7.   每孔加入底物A、B各50ul，轻轻振荡混匀，37℃温育5分钟。避免光照。
8.   取出酶标板，迅速加入50ul终止液，加入终止液后应立即测定结果。
9.   在450nm波长处测定各孔的OD值。
ELISA操作结果：
    各种类型ELISA测定时一般需经过这些步骤：固相包被→加待测样品→温育→洗涤+加酶标物→温育→洗涤→加底物→温育一加终止液→比色→判定结果。
  1. 重复某一样品时，加样时间尽可能与次接近。
  2. 加样后在混匀器上充分混匀。
比色前应先用洁净的吸水纸拭干板底附着的液体，然后将板正确放入酶标比色仪的比色架中。
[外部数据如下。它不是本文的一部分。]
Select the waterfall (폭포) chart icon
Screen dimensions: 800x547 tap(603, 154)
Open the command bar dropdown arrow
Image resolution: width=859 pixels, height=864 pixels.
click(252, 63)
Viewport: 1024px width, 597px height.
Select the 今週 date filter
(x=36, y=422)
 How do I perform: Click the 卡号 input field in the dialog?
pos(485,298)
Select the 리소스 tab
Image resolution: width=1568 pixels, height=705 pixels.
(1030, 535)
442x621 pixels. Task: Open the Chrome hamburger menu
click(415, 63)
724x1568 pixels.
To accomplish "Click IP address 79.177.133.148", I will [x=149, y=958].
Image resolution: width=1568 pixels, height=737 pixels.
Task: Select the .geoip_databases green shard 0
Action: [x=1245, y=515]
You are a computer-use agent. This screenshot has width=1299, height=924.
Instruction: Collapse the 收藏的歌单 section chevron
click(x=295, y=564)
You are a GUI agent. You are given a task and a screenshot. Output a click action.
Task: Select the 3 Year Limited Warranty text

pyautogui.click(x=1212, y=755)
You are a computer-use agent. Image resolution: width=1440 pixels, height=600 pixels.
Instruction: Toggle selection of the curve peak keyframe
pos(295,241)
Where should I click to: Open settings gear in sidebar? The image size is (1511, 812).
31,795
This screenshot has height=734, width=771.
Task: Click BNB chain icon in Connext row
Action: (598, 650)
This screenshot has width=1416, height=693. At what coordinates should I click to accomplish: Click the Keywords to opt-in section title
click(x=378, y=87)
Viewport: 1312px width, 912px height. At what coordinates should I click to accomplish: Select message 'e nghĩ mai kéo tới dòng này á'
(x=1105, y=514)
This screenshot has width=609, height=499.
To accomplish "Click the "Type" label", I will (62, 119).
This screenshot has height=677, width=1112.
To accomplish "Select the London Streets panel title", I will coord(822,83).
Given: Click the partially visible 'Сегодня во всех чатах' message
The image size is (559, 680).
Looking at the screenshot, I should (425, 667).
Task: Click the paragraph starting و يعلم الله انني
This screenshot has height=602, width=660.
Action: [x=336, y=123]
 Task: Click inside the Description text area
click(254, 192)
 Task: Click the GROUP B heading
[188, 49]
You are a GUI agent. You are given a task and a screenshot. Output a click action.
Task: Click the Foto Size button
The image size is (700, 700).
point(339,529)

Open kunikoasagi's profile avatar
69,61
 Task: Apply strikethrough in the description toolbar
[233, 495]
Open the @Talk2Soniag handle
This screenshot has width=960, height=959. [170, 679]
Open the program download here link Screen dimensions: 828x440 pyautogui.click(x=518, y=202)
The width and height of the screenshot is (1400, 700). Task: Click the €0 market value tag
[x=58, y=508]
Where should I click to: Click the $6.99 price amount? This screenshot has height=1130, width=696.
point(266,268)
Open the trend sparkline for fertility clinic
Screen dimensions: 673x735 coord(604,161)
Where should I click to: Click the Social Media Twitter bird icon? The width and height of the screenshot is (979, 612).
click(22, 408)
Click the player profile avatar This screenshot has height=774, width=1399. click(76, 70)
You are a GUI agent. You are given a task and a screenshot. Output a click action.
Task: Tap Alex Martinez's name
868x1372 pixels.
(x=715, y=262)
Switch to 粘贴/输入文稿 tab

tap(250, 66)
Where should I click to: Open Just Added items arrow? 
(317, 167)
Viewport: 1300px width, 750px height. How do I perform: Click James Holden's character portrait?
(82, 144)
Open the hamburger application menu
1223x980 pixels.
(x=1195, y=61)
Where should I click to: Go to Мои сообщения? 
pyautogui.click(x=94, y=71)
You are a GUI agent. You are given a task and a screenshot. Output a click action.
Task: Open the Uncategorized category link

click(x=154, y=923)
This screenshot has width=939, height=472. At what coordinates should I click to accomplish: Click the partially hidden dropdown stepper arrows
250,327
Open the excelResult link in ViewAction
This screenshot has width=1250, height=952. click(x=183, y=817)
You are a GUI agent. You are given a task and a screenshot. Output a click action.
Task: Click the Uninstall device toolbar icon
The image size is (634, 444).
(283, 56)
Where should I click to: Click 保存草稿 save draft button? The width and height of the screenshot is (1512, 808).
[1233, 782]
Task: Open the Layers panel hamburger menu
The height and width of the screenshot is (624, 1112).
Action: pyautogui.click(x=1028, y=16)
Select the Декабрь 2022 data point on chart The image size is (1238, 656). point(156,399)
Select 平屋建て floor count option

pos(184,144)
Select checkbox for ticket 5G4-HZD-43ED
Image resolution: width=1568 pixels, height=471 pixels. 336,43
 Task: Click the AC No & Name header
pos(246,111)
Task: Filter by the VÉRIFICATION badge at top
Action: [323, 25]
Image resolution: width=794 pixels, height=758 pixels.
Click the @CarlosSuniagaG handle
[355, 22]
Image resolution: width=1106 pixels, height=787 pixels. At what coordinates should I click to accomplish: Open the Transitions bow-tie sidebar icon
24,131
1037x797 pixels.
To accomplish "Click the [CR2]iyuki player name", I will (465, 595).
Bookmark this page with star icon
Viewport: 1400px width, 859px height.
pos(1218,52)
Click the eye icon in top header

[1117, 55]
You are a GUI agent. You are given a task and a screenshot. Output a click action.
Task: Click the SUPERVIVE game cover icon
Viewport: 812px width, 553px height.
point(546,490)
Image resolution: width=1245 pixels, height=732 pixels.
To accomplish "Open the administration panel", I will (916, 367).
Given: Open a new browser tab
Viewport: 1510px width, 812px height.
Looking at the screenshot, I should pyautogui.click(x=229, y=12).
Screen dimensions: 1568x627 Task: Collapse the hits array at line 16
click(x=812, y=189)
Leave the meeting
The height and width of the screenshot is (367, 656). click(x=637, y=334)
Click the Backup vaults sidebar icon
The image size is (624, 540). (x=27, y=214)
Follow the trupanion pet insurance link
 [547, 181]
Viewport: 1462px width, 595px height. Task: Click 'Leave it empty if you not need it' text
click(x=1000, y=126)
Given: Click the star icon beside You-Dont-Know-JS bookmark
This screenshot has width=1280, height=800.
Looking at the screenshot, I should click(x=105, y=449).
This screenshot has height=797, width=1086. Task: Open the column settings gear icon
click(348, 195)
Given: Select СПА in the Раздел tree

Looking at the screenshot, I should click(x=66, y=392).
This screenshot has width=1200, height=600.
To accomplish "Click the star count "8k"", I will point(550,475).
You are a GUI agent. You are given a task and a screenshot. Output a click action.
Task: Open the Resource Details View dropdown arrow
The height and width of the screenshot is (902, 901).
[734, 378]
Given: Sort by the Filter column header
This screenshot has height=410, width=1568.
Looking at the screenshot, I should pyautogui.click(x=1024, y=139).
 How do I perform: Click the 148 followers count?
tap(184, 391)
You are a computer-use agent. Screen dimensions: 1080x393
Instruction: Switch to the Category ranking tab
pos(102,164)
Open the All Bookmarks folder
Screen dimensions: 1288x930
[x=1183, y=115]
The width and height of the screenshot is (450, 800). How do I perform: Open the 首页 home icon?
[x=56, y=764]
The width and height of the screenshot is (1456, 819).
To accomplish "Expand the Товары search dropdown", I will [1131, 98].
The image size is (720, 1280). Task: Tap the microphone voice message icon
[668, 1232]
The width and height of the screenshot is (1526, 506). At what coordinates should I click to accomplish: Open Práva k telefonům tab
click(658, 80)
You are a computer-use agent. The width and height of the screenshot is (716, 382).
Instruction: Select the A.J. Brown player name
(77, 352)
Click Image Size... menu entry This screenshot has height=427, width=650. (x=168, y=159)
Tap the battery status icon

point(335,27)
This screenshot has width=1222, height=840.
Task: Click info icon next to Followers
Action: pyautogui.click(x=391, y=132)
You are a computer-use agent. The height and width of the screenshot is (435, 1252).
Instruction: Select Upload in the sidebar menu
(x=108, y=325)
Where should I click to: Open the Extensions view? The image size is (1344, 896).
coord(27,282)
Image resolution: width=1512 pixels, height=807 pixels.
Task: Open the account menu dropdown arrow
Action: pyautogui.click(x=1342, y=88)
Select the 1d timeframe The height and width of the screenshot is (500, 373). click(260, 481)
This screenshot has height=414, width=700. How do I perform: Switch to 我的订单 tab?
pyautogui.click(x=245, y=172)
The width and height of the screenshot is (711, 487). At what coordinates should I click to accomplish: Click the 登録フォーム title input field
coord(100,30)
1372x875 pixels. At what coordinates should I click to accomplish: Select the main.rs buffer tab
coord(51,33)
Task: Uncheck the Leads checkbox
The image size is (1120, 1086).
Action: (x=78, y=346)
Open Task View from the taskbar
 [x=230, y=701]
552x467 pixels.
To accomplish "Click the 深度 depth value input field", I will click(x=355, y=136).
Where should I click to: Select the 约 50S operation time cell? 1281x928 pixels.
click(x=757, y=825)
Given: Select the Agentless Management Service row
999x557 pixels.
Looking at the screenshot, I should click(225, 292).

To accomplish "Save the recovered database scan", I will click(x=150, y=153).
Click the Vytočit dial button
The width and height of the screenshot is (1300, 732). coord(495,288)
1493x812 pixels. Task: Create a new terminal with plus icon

以软板为载体的试验，需先将板置于标准96孔的座架中，才可进行比色。ELISA试剂盒价格规范性比较高，使用时在加底物液显色前，先将软板边缘剪净，这样，此板就可完全平妥坐入座架中。比色时应先以蒸馏水校零点，测读底物孔（未经任何反应仅加底物液的孔）和空白孔（以生理盐水或稀释液代替标本作全过程的孔），以记录本次试验的试剂状况。其后可用空白孔以蒸馏水校零点，以上各孔的吸光度需减去空白孔的吸光度，然后进行计算。